⟨
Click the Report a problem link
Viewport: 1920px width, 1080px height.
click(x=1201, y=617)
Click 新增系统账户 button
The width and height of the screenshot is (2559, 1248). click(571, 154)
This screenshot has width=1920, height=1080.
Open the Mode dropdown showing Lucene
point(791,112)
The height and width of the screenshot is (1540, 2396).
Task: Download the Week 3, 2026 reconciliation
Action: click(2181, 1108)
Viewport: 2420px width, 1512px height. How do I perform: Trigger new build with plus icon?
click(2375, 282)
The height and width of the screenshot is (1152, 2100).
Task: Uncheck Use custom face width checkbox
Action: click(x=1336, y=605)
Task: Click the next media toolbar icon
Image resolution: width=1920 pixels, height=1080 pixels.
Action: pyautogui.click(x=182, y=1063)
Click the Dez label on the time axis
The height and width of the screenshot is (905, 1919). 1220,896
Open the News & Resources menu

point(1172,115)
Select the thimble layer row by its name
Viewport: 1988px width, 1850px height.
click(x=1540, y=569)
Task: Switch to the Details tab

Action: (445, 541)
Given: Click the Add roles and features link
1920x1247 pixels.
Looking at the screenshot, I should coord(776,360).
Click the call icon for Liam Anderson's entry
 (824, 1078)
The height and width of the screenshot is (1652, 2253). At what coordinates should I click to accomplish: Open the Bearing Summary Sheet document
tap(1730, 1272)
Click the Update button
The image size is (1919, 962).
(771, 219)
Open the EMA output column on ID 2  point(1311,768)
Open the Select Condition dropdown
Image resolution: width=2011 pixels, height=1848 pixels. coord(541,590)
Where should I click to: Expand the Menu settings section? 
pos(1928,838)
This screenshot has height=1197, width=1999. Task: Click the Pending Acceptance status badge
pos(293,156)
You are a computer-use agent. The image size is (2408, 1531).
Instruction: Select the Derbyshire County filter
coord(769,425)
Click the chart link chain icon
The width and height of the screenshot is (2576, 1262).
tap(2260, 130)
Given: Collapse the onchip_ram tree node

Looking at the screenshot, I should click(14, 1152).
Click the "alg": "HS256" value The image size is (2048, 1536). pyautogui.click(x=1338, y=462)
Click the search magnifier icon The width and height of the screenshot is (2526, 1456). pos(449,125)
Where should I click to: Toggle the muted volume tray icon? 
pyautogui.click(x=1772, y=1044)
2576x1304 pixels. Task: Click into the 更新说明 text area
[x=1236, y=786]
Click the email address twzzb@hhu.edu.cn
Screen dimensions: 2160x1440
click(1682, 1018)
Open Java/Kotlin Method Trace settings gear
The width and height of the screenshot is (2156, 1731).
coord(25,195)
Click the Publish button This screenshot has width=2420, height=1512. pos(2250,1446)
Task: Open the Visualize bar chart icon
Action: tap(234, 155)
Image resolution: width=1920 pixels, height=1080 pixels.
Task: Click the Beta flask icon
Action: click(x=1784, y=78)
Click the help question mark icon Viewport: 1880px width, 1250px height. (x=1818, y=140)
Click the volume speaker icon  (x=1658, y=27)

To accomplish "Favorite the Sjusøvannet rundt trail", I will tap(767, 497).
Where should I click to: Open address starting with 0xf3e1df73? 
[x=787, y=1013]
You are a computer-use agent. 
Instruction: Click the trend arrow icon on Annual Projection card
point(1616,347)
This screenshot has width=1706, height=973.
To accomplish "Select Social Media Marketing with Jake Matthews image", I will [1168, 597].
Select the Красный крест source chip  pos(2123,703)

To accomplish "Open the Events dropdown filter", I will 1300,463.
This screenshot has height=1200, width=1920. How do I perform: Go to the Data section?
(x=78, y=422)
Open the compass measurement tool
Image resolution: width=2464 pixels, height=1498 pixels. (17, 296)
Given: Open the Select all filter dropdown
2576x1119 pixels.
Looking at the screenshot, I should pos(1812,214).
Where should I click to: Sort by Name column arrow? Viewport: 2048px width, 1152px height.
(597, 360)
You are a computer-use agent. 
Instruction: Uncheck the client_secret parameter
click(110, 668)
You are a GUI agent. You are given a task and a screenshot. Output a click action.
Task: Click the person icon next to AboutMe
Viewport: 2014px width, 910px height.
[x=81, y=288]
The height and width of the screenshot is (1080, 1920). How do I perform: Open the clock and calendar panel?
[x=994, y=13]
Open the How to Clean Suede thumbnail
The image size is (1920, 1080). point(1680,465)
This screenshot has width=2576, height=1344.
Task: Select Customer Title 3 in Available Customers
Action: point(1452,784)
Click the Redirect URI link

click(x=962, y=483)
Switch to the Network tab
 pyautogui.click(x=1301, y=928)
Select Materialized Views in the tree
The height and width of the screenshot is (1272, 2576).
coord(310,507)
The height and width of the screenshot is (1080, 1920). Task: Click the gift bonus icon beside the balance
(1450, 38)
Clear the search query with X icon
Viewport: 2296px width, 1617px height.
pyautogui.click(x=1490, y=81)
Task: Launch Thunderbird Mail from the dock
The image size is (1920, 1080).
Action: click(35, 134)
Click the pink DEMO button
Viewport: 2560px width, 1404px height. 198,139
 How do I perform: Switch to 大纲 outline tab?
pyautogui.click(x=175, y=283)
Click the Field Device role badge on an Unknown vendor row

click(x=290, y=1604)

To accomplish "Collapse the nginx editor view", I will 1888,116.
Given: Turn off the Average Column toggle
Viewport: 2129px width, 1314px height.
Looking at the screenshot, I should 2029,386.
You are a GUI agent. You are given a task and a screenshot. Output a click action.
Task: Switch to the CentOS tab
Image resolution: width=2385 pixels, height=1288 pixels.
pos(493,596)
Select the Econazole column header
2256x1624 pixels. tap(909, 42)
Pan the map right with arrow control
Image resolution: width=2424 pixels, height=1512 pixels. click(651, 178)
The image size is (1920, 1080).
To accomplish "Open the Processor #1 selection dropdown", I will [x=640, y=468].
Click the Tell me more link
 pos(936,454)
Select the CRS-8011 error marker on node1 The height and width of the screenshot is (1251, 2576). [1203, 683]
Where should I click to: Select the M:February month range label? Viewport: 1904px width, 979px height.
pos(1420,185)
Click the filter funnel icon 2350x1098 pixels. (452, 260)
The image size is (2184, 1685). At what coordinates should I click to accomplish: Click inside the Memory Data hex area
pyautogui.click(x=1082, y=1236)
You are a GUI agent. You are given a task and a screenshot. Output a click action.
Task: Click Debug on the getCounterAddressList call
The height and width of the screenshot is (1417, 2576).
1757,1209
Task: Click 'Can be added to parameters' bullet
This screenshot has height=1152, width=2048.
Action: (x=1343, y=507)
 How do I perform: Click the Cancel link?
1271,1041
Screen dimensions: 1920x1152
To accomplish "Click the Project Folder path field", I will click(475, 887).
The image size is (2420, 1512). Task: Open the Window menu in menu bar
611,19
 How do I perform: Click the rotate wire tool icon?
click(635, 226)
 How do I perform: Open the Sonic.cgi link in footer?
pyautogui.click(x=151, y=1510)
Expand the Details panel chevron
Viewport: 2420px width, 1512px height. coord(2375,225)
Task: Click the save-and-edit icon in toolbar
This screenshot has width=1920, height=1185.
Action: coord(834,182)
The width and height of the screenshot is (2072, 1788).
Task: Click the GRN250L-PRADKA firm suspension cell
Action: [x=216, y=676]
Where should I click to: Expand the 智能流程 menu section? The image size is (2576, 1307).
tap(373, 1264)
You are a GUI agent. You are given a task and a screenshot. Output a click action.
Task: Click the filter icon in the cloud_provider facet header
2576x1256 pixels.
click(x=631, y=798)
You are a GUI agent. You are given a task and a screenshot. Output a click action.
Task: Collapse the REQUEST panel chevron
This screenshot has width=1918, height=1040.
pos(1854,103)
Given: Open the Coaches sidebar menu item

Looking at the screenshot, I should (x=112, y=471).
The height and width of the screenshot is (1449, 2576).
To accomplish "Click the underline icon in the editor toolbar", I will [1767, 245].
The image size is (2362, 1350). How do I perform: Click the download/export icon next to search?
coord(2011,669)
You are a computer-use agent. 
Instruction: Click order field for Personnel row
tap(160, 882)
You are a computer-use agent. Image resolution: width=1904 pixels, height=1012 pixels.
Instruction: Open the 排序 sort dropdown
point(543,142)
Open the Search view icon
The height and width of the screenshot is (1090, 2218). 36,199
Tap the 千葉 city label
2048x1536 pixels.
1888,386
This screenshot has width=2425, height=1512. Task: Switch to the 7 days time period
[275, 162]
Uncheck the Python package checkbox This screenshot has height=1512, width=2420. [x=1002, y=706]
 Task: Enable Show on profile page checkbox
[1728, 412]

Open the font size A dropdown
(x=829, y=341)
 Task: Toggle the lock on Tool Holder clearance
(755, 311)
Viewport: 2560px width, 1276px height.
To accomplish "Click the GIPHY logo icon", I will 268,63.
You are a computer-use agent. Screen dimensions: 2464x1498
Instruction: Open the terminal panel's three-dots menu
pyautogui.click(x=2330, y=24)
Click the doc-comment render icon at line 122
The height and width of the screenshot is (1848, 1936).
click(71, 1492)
⟩
Please repeat word for word the lines above that run from the beginning through the line containing "Task: Click the next media toolbar icon", keeping both the first and that last line.

Solution to this exercise.
Click the Report a problem link
Viewport: 1920px width, 1080px height.
click(x=1201, y=617)
Click 新增系统账户 button
The width and height of the screenshot is (2559, 1248). click(571, 154)
This screenshot has width=1920, height=1080.
Open the Mode dropdown showing Lucene
point(791,112)
The height and width of the screenshot is (1540, 2396).
Task: Download the Week 3, 2026 reconciliation
Action: click(2181, 1108)
Viewport: 2420px width, 1512px height. How do I perform: Trigger new build with plus icon?
click(2375, 282)
The height and width of the screenshot is (1152, 2100).
Task: Uncheck Use custom face width checkbox
Action: click(x=1336, y=605)
Task: Click the next media toolbar icon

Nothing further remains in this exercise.